Tras la muerte del expelotero Dany Miranda Agramonte, su padre, Omar Miranda Burgos, falleció a causa de problemas de salud y el deterioro emocional repentino por la pérdida de su hijo, informó el perfil de Facebook Nio Reportando un Crimen.
Los decesos solo tuvieron tres días de diferencia. Personas cercanas a la familia sostienen que el progenitor de 72 años no logró sobreponerse al golpe emocional que supuso perder a su hijo, una figura muy querida dentro y fuera del terreno de juego.
En redes sociales se comenta que la muerte del septuagenario habría ocurrido en horas de la madrugada.

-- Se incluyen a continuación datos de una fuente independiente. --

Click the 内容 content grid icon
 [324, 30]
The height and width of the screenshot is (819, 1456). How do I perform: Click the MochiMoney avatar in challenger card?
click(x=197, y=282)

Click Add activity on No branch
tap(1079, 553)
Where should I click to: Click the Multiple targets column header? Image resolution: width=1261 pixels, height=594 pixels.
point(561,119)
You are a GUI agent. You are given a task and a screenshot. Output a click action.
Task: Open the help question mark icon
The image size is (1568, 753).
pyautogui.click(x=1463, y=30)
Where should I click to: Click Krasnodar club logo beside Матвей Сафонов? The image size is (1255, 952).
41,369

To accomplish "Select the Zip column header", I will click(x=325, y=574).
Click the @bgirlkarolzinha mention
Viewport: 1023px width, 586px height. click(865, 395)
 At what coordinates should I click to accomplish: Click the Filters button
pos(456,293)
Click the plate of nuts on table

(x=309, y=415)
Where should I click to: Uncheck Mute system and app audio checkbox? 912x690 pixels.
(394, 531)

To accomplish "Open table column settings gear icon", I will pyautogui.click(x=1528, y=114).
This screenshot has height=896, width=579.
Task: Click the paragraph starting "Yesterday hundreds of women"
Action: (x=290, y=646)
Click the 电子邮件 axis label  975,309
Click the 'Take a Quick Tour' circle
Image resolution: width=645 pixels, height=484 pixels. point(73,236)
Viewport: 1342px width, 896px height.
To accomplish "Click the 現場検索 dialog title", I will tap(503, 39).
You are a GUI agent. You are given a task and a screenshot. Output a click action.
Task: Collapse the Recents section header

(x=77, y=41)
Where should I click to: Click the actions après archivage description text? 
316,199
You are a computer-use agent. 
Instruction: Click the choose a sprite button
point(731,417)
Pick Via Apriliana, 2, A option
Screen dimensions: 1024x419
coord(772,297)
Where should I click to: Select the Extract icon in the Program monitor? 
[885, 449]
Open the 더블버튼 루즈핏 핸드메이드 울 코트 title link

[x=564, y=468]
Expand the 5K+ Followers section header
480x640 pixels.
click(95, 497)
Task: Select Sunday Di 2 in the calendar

Decenas de usuarios han comenzado a expresar sus condolencias a la familia afectada por la doble pérdida.
La noticia llega cuando Ciego de Ávila aún no terminaba de asimilar el fallecimiento de Dany Miranda Agramonte, ocurrido el domingo 6 de abril en el hospital provincial Antonio Luaces Iraola, a los 47 años.
El diario oficialista Invasor informó que el expelotero y mánager murió tras complicaciones derivadas de una intervención quirúrgica urgente, luego de ingresar con una fuerte inflamación abdominal.
Según esa versión, los médicos detectaron un cuadro grave tras la operación y advirtieron a la familia sobre la seriedad del estado del paciente. El desenlace provocó una fuerte reacción entre aficionados, colegas y autoridades deportivas, no solo por el peso de Miranda dentro del béisbol avileño, sino también por su cercanía con varias generaciones de peloteros formados en la provincia.
Dany Miranda dejó una huella relevante en el deporte cubano. Fue campeón olímpico en Atenas 2004 y, ya como director, condujo a los Tigres de Ciego de Ávila al título de la III Liga Élite del Béisbol Cubano en 2025. También asumió la dirección del equipo Cuba sub-23, al que llevó a clasificarse al próximo Mundial de la categoría tras el torneo continental.
Tras retirarse como jugador en 2008 y pasar por el softbol, Miranda se enfocó en la formación de nuevas generaciones y fue ganando espacio como estratega. En julio de 2025, Invasor lo describía como el artífice de un nuevo impulso competitivo para el béisbol avileño, después de conquistar la Liga Élite al frente de un plantel joven.